** START **

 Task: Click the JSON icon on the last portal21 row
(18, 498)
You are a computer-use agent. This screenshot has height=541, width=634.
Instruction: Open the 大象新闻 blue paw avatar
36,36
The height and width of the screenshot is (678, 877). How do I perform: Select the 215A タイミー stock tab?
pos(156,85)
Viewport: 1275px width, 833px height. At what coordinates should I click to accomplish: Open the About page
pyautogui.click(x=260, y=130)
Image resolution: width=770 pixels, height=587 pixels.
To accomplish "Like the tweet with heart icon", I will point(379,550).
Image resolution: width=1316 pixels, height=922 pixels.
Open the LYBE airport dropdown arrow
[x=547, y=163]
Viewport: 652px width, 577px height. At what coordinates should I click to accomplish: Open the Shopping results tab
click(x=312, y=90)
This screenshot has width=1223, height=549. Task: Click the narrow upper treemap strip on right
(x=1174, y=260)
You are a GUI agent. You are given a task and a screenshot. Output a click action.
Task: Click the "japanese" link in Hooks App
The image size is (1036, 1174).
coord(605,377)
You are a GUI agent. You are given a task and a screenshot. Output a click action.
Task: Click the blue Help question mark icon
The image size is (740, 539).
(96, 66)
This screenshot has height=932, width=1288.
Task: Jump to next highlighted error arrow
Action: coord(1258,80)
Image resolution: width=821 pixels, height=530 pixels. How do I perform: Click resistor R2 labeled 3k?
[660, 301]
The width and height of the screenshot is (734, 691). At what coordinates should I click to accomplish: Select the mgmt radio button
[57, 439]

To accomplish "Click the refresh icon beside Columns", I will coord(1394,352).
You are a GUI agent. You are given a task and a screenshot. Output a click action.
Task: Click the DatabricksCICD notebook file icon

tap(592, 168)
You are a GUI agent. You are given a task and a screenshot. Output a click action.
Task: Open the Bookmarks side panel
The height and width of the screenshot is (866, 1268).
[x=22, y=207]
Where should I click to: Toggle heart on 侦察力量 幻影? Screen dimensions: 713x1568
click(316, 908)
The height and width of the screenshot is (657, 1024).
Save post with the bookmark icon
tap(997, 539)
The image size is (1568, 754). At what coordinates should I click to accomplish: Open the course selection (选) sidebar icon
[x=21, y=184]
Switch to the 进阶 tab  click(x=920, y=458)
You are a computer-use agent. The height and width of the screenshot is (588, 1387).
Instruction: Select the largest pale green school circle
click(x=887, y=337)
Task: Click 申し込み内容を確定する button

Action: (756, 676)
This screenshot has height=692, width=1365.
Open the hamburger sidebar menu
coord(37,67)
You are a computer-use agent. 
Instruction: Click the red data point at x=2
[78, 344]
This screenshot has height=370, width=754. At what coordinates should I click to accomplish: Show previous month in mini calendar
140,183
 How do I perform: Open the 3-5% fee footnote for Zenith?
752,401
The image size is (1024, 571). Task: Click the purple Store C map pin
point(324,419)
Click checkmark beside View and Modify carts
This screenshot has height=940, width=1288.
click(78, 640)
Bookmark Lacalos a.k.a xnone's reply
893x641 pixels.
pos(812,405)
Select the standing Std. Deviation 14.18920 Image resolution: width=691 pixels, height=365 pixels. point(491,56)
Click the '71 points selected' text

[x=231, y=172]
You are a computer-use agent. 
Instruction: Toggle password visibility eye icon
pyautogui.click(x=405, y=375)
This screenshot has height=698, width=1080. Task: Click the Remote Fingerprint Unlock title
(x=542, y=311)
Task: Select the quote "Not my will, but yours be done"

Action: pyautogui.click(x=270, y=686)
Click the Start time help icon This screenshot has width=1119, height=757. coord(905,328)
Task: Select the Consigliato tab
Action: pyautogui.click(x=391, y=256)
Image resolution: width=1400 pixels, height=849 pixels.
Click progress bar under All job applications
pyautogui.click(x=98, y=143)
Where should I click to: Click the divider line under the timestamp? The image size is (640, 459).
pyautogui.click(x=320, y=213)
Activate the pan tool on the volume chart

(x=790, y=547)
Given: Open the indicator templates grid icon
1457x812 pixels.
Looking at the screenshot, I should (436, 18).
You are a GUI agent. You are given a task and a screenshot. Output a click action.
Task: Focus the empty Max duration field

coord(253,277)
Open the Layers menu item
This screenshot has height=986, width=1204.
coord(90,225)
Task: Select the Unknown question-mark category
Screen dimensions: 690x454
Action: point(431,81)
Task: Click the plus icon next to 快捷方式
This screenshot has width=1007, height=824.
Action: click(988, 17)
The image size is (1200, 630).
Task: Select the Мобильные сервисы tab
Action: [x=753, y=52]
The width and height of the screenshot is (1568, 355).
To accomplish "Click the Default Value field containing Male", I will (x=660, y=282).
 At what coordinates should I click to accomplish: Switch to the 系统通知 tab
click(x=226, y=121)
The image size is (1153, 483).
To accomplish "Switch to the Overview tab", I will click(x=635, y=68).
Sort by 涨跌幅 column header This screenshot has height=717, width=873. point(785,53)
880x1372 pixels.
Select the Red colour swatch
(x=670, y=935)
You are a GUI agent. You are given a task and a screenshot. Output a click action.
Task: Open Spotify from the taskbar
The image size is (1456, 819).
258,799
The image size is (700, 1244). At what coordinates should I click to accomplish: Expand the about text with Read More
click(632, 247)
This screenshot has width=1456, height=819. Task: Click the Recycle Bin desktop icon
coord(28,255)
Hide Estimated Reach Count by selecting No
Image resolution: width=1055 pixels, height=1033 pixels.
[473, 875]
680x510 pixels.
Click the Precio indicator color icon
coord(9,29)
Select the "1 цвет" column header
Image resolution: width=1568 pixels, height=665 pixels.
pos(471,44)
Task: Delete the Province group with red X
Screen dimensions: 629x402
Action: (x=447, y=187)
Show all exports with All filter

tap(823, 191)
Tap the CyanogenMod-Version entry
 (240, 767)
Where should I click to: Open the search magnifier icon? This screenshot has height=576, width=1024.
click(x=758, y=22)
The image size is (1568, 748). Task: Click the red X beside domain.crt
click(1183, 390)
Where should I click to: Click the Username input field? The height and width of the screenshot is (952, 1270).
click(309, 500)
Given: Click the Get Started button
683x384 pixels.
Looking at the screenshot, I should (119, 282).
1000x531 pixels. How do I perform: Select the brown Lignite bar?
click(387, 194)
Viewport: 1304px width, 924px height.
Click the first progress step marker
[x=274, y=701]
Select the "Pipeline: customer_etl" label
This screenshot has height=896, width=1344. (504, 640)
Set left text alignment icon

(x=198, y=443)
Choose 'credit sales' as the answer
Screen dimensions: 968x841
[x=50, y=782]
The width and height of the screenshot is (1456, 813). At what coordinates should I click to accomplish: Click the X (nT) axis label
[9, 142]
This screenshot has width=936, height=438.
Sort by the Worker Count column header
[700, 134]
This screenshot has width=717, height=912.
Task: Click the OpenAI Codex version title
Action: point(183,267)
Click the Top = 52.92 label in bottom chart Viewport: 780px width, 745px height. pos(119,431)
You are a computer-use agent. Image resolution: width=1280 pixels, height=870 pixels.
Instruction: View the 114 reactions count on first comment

** END **

REQUIREMENT: Reproduce every one of the records above verbatim, line for line.

FINAL RESULT:
 Task: Click the JSON icon on the last portal21 row
(18, 498)
You are a computer-use agent. This screenshot has height=541, width=634.
Instruction: Open the 大象新闻 blue paw avatar
36,36
The height and width of the screenshot is (678, 877). How do I perform: Select the 215A タイミー stock tab?
pos(156,85)
Viewport: 1275px width, 833px height. At what coordinates should I click to accomplish: Open the About page
pyautogui.click(x=260, y=130)
Image resolution: width=770 pixels, height=587 pixels.
To accomplish "Like the tweet with heart icon", I will point(379,550).
Image resolution: width=1316 pixels, height=922 pixels.
Open the LYBE airport dropdown arrow
[x=547, y=163]
Viewport: 652px width, 577px height. At what coordinates should I click to accomplish: Open the Shopping results tab
click(x=312, y=90)
This screenshot has width=1223, height=549. Task: Click the narrow upper treemap strip on right
(x=1174, y=260)
You are a GUI agent. You are given a task and a screenshot. Output a click action.
Task: Click the "japanese" link in Hooks App
The image size is (1036, 1174).
coord(605,377)
You are a GUI agent. You are given a task and a screenshot. Output a click action.
Task: Click the blue Help question mark icon
The image size is (740, 539).
(96, 66)
This screenshot has height=932, width=1288.
Task: Jump to next highlighted error arrow
Action: coord(1258,80)
Image resolution: width=821 pixels, height=530 pixels. How do I perform: Click resistor R2 labeled 3k?
[660, 301]
The width and height of the screenshot is (734, 691). At what coordinates should I click to accomplish: Select the mgmt radio button
[57, 439]

To accomplish "Click the refresh icon beside Columns", I will coord(1394,352).
You are a GUI agent. You are given a task and a screenshot. Output a click action.
Task: Click the DatabricksCICD notebook file icon

tap(592, 168)
You are a GUI agent. You are given a task and a screenshot. Output a click action.
Task: Open the Bookmarks side panel
The height and width of the screenshot is (866, 1268).
[x=22, y=207]
Where should I click to: Toggle heart on 侦察力量 幻影? Screen dimensions: 713x1568
click(316, 908)
The height and width of the screenshot is (657, 1024).
Save post with the bookmark icon
tap(997, 539)
The image size is (1568, 754). At what coordinates should I click to accomplish: Open the course selection (选) sidebar icon
[x=21, y=184]
Switch to the 进阶 tab  click(x=920, y=458)
You are a computer-use agent. The height and width of the screenshot is (588, 1387).
Instruction: Select the largest pale green school circle
click(x=887, y=337)
Task: Click 申し込み内容を確定する button

Action: (756, 676)
This screenshot has height=692, width=1365.
Open the hamburger sidebar menu
coord(37,67)
You are a computer-use agent. 
Instruction: Click the red data point at x=2
[78, 344]
This screenshot has height=370, width=754. At what coordinates should I click to accomplish: Show previous month in mini calendar
140,183
 How do I perform: Open the 3-5% fee footnote for Zenith?
752,401
The image size is (1024, 571). Task: Click the purple Store C map pin
point(324,419)
Click checkmark beside View and Modify carts
This screenshot has height=940, width=1288.
click(78, 640)
Bookmark Lacalos a.k.a xnone's reply
893x641 pixels.
pos(812,405)
Select the standing Std. Deviation 14.18920 Image resolution: width=691 pixels, height=365 pixels. point(491,56)
Click the '71 points selected' text

[x=231, y=172]
You are a computer-use agent. 
Instruction: Toggle password visibility eye icon
pyautogui.click(x=405, y=375)
This screenshot has height=698, width=1080. Task: Click the Remote Fingerprint Unlock title
(x=542, y=311)
Task: Select the quote "Not my will, but yours be done"

Action: pyautogui.click(x=270, y=686)
Click the Start time help icon This screenshot has width=1119, height=757. coord(905,328)
Task: Select the Consigliato tab
Action: pyautogui.click(x=391, y=256)
Image resolution: width=1400 pixels, height=849 pixels.
Click progress bar under All job applications
pyautogui.click(x=98, y=143)
Where should I click to: Click the divider line under the timestamp? The image size is (640, 459).
pyautogui.click(x=320, y=213)
Activate the pan tool on the volume chart

(x=790, y=547)
Given: Open the indicator templates grid icon
1457x812 pixels.
Looking at the screenshot, I should (436, 18).
You are a GUI agent. You are given a task and a screenshot. Output a click action.
Task: Focus the empty Max duration field

coord(253,277)
Open the Layers menu item
This screenshot has height=986, width=1204.
coord(90,225)
Task: Select the Unknown question-mark category
Screen dimensions: 690x454
Action: point(431,81)
Task: Click the plus icon next to 快捷方式
This screenshot has width=1007, height=824.
Action: click(988, 17)
The image size is (1200, 630).
Task: Select the Мобильные сервисы tab
Action: [x=753, y=52]
The width and height of the screenshot is (1568, 355).
To accomplish "Click the Default Value field containing Male", I will (x=660, y=282).
 At what coordinates should I click to accomplish: Switch to the 系统通知 tab
click(x=226, y=121)
The image size is (1153, 483).
To accomplish "Switch to the Overview tab", I will click(x=635, y=68).
Sort by 涨跌幅 column header This screenshot has height=717, width=873. point(785,53)
880x1372 pixels.
Select the Red colour swatch
(x=670, y=935)
You are a GUI agent. You are given a task and a screenshot. Output a click action.
Task: Open Spotify from the taskbar
The image size is (1456, 819).
258,799
The image size is (700, 1244). At what coordinates should I click to accomplish: Expand the about text with Read More
click(632, 247)
This screenshot has width=1456, height=819. Task: Click the Recycle Bin desktop icon
coord(28,255)
Hide Estimated Reach Count by selecting No
Image resolution: width=1055 pixels, height=1033 pixels.
[473, 875]
680x510 pixels.
Click the Precio indicator color icon
coord(9,29)
Select the "1 цвет" column header
Image resolution: width=1568 pixels, height=665 pixels.
pos(471,44)
Task: Delete the Province group with red X
Screen dimensions: 629x402
Action: (x=447, y=187)
Show all exports with All filter

tap(823, 191)
Tap the CyanogenMod-Version entry
 (240, 767)
Where should I click to: Open the search magnifier icon? This screenshot has height=576, width=1024.
click(x=758, y=22)
The image size is (1568, 748). Task: Click the red X beside domain.crt
click(1183, 390)
Where should I click to: Click the Username input field? The height and width of the screenshot is (952, 1270).
click(309, 500)
Given: Click the Get Started button
683x384 pixels.
Looking at the screenshot, I should (119, 282).
1000x531 pixels. How do I perform: Select the brown Lignite bar?
click(387, 194)
Viewport: 1304px width, 924px height.
Click the first progress step marker
[x=274, y=701]
Select the "Pipeline: customer_etl" label
This screenshot has height=896, width=1344. (504, 640)
Set left text alignment icon

(x=198, y=443)
Choose 'credit sales' as the answer
Screen dimensions: 968x841
[x=50, y=782]
The width and height of the screenshot is (1456, 813). At what coordinates should I click to accomplish: Click the X (nT) axis label
[9, 142]
This screenshot has width=936, height=438.
Sort by the Worker Count column header
[700, 134]
This screenshot has width=717, height=912.
Task: Click the OpenAI Codex version title
Action: point(183,267)
Click the Top = 52.92 label in bottom chart Viewport: 780px width, 745px height. pos(119,431)
You are a computer-use agent. Image resolution: width=1280 pixels, height=870 pixels.
Instruction: View the 114 reactions count on first comment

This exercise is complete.